_Instructions for the task_
If a line in the records below contains "column", copy that line.

(Working data Opens)

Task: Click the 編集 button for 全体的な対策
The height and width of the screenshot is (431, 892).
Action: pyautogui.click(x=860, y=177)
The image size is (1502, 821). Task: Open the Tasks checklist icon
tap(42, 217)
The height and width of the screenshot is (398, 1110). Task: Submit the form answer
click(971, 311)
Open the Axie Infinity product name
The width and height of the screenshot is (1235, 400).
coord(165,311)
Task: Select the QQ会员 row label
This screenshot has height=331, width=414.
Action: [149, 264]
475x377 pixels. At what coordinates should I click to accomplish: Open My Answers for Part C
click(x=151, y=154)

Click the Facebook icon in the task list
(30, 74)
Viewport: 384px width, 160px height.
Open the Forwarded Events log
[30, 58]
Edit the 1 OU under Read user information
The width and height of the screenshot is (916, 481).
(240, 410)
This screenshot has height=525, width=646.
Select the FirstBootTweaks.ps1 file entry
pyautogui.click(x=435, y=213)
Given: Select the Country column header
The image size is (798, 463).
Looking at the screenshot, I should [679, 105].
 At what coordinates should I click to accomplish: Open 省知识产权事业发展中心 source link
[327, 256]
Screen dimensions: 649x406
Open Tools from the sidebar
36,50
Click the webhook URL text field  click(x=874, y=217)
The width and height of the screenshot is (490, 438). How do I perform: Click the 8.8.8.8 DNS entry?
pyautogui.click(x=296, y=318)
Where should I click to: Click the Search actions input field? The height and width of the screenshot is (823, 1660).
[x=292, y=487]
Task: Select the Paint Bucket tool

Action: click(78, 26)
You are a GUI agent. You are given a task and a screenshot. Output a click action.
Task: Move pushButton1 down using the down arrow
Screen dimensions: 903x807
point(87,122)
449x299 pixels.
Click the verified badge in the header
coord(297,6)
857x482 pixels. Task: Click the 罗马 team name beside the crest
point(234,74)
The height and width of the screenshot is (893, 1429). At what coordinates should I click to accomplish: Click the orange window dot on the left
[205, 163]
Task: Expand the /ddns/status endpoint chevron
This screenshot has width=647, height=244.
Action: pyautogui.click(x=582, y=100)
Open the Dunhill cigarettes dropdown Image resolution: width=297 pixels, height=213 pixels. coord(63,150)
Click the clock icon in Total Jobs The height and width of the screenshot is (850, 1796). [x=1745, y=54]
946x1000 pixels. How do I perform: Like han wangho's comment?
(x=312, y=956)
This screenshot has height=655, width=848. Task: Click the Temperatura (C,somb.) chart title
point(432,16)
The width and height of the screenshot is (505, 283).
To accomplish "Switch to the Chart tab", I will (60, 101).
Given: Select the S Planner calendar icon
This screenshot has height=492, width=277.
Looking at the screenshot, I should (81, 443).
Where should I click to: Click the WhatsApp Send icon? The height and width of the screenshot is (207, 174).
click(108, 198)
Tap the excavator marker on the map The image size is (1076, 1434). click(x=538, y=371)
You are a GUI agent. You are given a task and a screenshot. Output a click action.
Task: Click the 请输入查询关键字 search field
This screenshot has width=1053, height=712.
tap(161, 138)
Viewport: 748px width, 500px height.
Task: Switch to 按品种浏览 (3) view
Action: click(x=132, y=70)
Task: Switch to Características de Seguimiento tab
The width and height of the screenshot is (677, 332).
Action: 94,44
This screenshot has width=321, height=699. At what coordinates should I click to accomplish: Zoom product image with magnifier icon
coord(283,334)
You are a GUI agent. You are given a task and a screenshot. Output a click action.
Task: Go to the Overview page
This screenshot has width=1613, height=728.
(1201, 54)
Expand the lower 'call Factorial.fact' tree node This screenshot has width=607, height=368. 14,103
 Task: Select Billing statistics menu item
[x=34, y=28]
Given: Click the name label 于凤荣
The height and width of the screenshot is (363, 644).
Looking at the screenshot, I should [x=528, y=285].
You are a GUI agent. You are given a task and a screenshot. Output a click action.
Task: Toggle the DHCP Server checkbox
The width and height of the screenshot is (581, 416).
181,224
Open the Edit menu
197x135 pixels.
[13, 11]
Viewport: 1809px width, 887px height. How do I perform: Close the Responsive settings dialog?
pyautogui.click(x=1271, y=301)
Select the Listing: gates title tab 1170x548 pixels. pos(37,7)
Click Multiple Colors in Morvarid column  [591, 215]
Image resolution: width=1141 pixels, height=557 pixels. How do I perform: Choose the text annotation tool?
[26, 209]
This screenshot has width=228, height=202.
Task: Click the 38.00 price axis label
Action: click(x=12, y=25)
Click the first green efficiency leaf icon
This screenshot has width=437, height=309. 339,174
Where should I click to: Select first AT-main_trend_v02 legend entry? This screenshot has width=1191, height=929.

(Working data Closes)

_Solution below_
Given: Select the Country column header
Click Multiple Colors in Morvarid column  [591, 215]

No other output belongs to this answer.